Problem description – Lift out each line of the data that holds "computer".

********

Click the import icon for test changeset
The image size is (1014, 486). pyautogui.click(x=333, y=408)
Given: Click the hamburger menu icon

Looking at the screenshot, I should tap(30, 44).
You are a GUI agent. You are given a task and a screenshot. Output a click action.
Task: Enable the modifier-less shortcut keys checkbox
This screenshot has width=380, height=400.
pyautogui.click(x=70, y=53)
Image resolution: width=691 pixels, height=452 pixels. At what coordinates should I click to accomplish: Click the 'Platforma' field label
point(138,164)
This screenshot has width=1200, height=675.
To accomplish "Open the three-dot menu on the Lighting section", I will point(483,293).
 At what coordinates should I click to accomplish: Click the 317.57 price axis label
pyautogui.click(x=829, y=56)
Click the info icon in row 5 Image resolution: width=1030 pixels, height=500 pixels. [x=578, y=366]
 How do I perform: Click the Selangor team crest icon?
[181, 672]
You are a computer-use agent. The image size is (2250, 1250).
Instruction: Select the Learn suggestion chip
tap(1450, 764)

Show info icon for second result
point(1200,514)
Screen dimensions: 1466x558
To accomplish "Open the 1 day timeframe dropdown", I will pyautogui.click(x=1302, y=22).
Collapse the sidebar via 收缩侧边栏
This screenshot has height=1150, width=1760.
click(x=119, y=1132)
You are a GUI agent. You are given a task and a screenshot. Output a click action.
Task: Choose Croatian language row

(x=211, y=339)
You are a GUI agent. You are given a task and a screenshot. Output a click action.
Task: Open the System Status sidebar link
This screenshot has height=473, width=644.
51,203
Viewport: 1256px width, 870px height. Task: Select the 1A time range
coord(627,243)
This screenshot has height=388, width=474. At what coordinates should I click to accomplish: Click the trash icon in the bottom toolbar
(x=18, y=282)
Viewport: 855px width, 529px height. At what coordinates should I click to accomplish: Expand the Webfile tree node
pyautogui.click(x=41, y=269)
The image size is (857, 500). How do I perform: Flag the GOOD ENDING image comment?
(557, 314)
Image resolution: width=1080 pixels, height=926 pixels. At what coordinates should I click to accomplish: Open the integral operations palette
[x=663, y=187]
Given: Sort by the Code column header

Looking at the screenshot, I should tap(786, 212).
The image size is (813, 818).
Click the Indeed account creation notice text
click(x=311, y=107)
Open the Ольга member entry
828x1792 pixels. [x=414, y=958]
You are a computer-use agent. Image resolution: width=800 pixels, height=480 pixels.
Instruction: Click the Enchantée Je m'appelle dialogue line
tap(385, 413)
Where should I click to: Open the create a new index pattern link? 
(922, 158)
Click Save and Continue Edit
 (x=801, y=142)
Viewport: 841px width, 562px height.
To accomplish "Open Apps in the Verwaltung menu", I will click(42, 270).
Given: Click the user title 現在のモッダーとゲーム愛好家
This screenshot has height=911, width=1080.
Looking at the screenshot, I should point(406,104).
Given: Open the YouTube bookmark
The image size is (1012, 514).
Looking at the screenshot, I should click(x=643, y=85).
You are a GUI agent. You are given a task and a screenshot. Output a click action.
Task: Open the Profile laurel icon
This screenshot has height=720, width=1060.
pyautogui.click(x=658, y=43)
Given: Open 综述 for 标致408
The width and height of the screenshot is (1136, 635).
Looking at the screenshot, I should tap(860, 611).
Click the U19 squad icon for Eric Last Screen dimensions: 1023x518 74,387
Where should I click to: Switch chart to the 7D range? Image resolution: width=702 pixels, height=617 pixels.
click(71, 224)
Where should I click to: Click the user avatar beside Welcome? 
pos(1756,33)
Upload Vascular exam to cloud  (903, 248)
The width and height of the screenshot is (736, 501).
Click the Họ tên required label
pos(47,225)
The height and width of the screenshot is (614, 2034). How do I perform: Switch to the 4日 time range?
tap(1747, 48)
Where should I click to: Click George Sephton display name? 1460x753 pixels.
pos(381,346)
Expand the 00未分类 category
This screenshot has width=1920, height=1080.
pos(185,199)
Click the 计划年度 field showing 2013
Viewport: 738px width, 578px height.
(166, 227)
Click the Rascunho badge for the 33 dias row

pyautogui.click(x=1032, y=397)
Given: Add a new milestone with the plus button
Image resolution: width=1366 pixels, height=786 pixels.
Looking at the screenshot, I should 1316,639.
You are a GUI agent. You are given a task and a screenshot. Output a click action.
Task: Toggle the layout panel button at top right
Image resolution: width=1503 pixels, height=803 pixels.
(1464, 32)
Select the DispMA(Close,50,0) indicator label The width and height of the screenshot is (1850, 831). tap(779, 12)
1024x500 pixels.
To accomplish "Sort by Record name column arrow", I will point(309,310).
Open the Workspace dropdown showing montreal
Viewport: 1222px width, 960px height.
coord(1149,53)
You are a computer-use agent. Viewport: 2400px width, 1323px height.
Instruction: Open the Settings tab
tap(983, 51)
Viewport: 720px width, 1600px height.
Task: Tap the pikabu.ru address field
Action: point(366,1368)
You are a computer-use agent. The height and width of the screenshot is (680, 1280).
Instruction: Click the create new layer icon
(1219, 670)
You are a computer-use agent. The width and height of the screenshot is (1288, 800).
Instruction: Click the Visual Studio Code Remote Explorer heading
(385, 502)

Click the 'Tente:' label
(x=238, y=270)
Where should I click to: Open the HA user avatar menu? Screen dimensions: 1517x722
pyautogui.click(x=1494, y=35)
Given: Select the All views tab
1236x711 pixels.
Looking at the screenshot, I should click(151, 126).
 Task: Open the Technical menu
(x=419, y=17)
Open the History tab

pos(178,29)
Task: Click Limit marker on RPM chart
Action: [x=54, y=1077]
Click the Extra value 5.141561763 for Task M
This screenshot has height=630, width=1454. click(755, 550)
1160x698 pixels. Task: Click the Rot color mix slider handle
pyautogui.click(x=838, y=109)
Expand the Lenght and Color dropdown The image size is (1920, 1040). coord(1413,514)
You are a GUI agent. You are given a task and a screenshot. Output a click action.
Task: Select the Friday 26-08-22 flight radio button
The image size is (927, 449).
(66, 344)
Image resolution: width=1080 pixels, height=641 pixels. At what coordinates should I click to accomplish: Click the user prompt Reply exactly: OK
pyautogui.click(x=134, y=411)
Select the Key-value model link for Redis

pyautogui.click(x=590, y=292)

********

Solution for this task –
You are a computer-use agent. The image size is (2250, 1250).
You are a computer-use agent. Image resolution: width=800 pixels, height=480 pixels.
You are a computer-use agent. Viewport: 2400px width, 1323px height.
You are a computer-use agent. The height and width of the screenshot is (680, 1280).
You are a computer-use agent. The width and height of the screenshot is (1288, 800).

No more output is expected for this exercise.